(Recorded data)
————

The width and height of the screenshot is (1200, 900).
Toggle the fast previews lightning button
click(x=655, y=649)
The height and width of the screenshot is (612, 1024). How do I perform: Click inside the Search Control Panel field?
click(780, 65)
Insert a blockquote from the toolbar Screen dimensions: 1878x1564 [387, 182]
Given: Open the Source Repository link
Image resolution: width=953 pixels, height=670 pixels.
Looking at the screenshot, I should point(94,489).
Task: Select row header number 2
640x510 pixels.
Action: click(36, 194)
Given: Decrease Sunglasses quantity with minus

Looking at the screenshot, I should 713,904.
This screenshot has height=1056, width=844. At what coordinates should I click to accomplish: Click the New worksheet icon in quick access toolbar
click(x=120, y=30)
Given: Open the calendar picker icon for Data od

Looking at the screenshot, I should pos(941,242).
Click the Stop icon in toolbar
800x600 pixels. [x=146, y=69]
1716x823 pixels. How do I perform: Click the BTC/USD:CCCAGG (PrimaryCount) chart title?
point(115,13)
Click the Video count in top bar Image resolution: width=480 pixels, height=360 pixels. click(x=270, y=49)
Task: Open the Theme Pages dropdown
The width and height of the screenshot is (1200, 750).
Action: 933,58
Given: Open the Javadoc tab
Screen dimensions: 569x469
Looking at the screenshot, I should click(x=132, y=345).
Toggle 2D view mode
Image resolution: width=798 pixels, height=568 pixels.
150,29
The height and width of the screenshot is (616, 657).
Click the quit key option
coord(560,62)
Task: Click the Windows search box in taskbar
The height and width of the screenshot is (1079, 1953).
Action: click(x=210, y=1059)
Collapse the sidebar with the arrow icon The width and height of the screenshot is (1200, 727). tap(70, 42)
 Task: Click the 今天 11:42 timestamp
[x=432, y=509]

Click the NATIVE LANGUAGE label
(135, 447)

————

• **PROBLEM TO SOLVE**: Output these and nothing else: the lines from the one holding "Given: Decrease Sunglasses" through the final line of the entries above, exactly as they appear.

• **RESULT OF THIS EXERCISE**:
Given: Decrease Sunglasses quantity with minus

Looking at the screenshot, I should 713,904.
This screenshot has height=1056, width=844. At what coordinates should I click to accomplish: Click the New worksheet icon in quick access toolbar
click(x=120, y=30)
Given: Open the calendar picker icon for Data od

Looking at the screenshot, I should pos(941,242).
Click the Stop icon in toolbar
800x600 pixels. [x=146, y=69]
1716x823 pixels. How do I perform: Click the BTC/USD:CCCAGG (PrimaryCount) chart title?
point(115,13)
Click the Video count in top bar Image resolution: width=480 pixels, height=360 pixels. click(x=270, y=49)
Task: Open the Theme Pages dropdown
The width and height of the screenshot is (1200, 750).
Action: 933,58
Given: Open the Javadoc tab
Screen dimensions: 569x469
Looking at the screenshot, I should click(x=132, y=345).
Toggle 2D view mode
Image resolution: width=798 pixels, height=568 pixels.
150,29
The height and width of the screenshot is (616, 657).
Click the quit key option
coord(560,62)
Task: Click the Windows search box in taskbar
The height and width of the screenshot is (1079, 1953).
Action: click(x=210, y=1059)
Collapse the sidebar with the arrow icon The width and height of the screenshot is (1200, 727). tap(70, 42)
 Task: Click the 今天 11:42 timestamp
[x=432, y=509]

Click the NATIVE LANGUAGE label
(135, 447)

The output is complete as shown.